== To-do item ==
Reproduce the rows below word for word, beginning at the first line and continuing through the line that contains "Deformed config. at", with that line included.

(Stored items)
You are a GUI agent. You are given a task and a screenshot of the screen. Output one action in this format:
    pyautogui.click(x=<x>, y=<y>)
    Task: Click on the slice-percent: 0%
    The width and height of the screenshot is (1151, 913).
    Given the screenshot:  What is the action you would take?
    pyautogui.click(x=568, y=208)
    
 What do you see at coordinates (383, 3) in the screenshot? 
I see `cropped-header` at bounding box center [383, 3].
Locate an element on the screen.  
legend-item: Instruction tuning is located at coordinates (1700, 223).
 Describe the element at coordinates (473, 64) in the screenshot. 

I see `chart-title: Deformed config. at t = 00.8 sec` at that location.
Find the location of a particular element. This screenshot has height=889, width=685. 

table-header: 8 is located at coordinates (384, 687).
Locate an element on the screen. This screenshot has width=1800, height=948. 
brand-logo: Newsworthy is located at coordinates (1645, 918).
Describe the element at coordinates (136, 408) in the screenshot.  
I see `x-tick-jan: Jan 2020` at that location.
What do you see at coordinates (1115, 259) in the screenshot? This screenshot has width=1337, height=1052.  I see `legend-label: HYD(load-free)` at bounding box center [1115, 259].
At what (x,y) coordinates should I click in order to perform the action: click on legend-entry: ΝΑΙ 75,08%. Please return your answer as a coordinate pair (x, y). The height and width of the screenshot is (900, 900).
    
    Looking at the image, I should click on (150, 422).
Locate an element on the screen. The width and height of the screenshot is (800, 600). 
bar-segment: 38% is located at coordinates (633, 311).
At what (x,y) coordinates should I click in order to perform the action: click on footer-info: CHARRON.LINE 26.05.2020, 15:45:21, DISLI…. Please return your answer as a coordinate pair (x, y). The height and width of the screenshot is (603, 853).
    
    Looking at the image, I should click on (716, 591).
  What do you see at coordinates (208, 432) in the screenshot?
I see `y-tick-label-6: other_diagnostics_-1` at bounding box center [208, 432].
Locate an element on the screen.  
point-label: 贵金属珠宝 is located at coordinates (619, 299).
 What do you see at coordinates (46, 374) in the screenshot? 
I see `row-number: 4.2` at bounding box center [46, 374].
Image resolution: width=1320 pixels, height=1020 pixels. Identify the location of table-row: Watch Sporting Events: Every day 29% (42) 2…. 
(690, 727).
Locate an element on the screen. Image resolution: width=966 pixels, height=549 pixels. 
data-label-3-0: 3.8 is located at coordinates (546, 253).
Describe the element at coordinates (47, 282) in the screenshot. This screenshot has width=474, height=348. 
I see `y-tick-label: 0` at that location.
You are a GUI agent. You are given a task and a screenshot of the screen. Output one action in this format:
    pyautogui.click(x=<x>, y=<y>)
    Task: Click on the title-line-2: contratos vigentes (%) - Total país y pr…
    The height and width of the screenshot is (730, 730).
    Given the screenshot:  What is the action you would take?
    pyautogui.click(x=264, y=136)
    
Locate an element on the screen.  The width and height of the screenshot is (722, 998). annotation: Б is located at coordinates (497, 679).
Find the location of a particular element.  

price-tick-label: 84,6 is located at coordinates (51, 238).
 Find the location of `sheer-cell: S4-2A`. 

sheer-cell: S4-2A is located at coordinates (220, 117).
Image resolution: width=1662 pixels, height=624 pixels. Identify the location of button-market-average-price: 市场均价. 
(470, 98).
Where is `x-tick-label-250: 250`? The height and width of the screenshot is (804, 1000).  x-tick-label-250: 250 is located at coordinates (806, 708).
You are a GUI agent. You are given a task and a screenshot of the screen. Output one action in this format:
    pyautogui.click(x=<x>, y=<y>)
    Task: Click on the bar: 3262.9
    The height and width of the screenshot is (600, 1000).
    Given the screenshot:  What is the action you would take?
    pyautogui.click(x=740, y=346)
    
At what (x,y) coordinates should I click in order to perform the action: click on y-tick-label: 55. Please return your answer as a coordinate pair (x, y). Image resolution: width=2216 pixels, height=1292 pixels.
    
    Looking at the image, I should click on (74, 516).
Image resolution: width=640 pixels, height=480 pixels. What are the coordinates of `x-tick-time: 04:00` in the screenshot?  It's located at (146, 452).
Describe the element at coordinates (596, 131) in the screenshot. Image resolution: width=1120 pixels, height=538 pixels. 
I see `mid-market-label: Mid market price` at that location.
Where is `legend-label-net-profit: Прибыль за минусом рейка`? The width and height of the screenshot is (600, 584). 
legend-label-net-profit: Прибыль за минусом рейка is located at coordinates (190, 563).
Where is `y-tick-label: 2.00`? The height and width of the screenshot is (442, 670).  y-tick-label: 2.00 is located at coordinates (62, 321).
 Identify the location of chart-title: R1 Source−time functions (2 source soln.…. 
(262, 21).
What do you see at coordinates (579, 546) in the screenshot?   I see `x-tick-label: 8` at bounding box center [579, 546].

== Result for this exercise ==
You are a GUI agent. You are given a task and a screenshot of the screen. Output one action in this format:
    pyautogui.click(x=<x>, y=<y>)
    Task: Click on the slice-percent: 0%
    The width and height of the screenshot is (1151, 913).
    Given the screenshot:  What is the action you would take?
    pyautogui.click(x=568, y=208)
    
 What do you see at coordinates (383, 3) in the screenshot? 
I see `cropped-header` at bounding box center [383, 3].
Locate an element on the screen.  
legend-item: Instruction tuning is located at coordinates (1700, 223).
 Describe the element at coordinates (473, 64) in the screenshot. 

I see `chart-title: Deformed config. at t = 00.8 sec` at that location.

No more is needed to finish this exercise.